* WHAT TO WORK ON
In the entries that follow, how many lines hold "node"? Nothing but the number is expected.

* EXTRACTED ENTRIES

*** Block opens ***

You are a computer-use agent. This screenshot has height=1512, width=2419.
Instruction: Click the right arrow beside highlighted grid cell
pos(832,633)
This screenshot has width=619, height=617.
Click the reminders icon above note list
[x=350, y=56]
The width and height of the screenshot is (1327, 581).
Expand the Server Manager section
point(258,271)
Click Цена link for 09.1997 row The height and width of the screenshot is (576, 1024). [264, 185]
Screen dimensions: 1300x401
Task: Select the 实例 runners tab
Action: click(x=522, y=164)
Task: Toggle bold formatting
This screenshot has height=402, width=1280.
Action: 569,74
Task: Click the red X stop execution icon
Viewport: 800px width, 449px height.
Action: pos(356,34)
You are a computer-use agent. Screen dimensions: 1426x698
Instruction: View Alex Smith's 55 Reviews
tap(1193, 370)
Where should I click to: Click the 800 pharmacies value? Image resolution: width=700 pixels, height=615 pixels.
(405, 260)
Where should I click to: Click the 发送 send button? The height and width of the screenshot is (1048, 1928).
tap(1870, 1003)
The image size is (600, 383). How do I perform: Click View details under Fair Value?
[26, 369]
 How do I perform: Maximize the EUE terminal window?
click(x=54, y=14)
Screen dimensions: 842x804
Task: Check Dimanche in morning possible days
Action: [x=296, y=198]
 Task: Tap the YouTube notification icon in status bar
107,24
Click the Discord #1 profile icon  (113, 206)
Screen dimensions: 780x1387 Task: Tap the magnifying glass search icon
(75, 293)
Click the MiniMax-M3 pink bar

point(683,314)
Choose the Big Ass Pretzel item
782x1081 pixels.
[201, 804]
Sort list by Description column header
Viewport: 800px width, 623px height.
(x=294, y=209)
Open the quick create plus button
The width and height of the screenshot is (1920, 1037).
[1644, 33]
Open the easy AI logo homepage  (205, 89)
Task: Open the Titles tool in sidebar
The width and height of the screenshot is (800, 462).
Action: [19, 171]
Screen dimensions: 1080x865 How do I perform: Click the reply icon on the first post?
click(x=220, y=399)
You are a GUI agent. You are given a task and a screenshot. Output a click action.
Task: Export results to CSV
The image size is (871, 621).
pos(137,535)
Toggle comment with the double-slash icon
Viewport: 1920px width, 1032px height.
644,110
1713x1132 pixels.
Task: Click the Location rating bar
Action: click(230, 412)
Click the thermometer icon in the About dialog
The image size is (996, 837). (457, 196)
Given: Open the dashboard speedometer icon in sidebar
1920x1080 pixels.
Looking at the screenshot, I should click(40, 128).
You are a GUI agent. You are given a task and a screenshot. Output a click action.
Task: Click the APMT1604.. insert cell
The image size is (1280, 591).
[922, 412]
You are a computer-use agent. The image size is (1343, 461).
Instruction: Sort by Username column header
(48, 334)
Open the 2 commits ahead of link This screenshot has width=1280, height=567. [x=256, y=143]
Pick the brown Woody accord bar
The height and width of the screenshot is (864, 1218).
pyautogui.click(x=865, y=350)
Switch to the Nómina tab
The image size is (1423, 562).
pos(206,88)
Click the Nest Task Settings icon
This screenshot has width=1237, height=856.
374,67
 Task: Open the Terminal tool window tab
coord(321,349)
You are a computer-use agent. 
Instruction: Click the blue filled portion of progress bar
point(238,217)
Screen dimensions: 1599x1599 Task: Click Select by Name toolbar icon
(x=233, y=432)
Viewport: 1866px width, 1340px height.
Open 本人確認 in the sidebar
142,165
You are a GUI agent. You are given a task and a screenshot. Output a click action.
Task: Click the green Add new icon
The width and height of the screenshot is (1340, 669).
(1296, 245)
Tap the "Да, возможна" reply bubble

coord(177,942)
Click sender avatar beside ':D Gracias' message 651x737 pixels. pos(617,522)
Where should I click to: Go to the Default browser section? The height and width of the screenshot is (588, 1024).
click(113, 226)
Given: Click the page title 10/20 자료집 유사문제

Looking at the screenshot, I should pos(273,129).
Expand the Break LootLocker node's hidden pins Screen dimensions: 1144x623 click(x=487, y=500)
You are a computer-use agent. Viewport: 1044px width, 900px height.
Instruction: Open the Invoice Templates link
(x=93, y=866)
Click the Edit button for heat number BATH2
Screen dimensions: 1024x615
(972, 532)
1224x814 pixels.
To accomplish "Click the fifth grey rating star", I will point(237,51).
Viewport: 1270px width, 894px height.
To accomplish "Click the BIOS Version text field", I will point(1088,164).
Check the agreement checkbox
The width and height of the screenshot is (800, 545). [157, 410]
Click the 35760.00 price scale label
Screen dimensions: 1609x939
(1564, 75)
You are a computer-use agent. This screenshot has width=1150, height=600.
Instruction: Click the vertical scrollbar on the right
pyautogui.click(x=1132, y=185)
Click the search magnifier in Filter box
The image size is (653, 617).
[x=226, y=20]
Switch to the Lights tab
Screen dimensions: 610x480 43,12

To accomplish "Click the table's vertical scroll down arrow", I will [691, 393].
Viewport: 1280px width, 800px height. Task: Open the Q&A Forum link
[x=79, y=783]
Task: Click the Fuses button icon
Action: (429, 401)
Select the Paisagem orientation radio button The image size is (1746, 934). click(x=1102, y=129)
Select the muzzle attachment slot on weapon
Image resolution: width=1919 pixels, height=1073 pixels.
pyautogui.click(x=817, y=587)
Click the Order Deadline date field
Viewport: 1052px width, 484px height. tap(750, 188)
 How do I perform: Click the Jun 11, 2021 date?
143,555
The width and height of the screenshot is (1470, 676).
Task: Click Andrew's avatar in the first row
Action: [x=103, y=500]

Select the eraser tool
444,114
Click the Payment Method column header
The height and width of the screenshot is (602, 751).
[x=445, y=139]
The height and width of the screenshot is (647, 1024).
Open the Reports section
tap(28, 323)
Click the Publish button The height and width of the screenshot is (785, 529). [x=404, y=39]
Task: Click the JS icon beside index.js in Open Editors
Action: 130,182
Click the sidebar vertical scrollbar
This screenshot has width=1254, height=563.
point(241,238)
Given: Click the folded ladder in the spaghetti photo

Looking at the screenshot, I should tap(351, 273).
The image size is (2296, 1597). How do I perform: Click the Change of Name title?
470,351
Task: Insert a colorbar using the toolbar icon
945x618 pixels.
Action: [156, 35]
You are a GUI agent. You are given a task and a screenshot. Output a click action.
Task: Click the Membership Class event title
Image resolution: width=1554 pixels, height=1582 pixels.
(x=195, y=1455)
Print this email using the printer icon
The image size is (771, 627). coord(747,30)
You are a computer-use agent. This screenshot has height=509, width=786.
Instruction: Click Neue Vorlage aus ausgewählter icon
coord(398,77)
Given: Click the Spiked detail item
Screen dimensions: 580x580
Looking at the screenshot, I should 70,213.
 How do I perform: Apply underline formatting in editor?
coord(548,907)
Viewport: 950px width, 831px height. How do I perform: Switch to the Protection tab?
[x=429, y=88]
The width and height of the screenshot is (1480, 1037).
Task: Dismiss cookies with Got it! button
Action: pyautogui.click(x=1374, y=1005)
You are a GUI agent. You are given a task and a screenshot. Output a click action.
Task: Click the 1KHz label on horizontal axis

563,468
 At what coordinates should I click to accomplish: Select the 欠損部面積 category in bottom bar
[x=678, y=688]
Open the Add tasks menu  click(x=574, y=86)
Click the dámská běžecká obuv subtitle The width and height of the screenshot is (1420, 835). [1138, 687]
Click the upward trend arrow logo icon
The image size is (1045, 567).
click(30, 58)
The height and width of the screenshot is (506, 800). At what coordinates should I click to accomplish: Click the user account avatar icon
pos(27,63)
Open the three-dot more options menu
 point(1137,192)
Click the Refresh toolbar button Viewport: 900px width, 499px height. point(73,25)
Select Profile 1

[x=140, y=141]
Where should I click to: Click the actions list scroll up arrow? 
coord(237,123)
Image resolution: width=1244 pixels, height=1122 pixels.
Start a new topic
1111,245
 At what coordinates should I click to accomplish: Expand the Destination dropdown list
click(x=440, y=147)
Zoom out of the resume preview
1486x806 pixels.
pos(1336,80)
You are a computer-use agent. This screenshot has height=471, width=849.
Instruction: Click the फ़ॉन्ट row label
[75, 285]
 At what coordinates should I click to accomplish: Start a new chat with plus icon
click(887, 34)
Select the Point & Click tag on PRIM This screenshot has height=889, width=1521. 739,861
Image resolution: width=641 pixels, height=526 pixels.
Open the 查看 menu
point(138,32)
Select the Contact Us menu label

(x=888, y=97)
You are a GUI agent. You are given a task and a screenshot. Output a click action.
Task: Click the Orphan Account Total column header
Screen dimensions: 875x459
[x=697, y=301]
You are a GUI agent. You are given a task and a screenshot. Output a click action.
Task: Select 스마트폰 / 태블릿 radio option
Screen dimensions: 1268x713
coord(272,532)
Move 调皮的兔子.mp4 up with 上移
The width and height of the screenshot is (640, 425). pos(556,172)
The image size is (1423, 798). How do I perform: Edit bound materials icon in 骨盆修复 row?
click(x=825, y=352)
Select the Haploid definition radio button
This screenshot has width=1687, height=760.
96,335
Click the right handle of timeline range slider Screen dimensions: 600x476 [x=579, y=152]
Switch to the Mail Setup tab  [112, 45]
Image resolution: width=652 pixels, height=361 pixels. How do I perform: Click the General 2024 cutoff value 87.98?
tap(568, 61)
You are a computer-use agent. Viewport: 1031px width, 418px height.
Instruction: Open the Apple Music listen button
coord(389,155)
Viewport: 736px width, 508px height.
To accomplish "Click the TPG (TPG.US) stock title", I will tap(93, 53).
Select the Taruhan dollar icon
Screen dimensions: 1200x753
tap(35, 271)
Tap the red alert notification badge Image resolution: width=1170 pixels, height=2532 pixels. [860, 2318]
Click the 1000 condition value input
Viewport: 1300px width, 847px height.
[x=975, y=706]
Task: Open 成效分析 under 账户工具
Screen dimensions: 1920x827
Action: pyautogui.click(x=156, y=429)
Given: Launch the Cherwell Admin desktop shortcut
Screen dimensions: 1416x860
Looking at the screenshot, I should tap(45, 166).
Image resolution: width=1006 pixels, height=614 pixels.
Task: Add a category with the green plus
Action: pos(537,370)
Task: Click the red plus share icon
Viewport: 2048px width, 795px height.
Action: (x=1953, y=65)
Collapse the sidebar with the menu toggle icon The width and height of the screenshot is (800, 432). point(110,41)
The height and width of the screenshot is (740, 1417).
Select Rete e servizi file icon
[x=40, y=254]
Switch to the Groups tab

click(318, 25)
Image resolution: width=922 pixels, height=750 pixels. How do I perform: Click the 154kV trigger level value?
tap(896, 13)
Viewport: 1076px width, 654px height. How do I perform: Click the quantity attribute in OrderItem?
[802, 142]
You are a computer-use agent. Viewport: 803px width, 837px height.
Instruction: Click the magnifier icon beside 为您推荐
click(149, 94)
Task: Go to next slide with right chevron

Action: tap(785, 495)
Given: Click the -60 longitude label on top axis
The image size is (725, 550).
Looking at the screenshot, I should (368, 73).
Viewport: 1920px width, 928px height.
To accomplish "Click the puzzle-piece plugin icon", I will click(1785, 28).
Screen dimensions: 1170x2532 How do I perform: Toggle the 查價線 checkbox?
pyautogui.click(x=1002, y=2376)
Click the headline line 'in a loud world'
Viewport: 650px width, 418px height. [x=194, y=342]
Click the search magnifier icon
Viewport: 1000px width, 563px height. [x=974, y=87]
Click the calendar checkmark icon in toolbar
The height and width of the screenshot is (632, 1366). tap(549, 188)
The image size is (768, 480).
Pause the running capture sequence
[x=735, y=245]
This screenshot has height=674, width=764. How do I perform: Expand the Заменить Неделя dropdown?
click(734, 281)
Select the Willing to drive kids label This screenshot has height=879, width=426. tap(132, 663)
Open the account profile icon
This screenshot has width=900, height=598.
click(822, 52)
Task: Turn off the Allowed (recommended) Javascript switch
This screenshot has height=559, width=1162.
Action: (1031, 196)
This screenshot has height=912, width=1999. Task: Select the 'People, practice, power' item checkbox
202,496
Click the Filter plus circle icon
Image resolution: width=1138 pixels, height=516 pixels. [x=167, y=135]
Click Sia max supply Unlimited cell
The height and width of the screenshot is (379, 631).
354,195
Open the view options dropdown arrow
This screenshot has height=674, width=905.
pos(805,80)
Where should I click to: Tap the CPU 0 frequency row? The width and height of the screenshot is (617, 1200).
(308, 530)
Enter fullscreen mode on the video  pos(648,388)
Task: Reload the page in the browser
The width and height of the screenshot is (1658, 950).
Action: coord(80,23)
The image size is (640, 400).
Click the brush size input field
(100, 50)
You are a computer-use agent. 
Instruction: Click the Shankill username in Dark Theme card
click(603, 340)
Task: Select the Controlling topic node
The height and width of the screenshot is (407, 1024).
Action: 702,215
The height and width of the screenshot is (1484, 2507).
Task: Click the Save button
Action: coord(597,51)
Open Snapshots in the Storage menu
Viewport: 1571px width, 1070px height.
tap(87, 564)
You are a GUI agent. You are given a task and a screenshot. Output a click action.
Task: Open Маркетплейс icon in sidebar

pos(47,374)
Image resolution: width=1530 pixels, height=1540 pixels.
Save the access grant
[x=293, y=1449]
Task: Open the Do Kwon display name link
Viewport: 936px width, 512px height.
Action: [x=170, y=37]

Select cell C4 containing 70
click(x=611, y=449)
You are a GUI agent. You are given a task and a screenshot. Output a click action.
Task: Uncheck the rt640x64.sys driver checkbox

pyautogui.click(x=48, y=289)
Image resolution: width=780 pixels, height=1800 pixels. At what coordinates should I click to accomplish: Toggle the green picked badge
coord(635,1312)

*** Block closes ***

* RESULT OF THE EXERCISE
2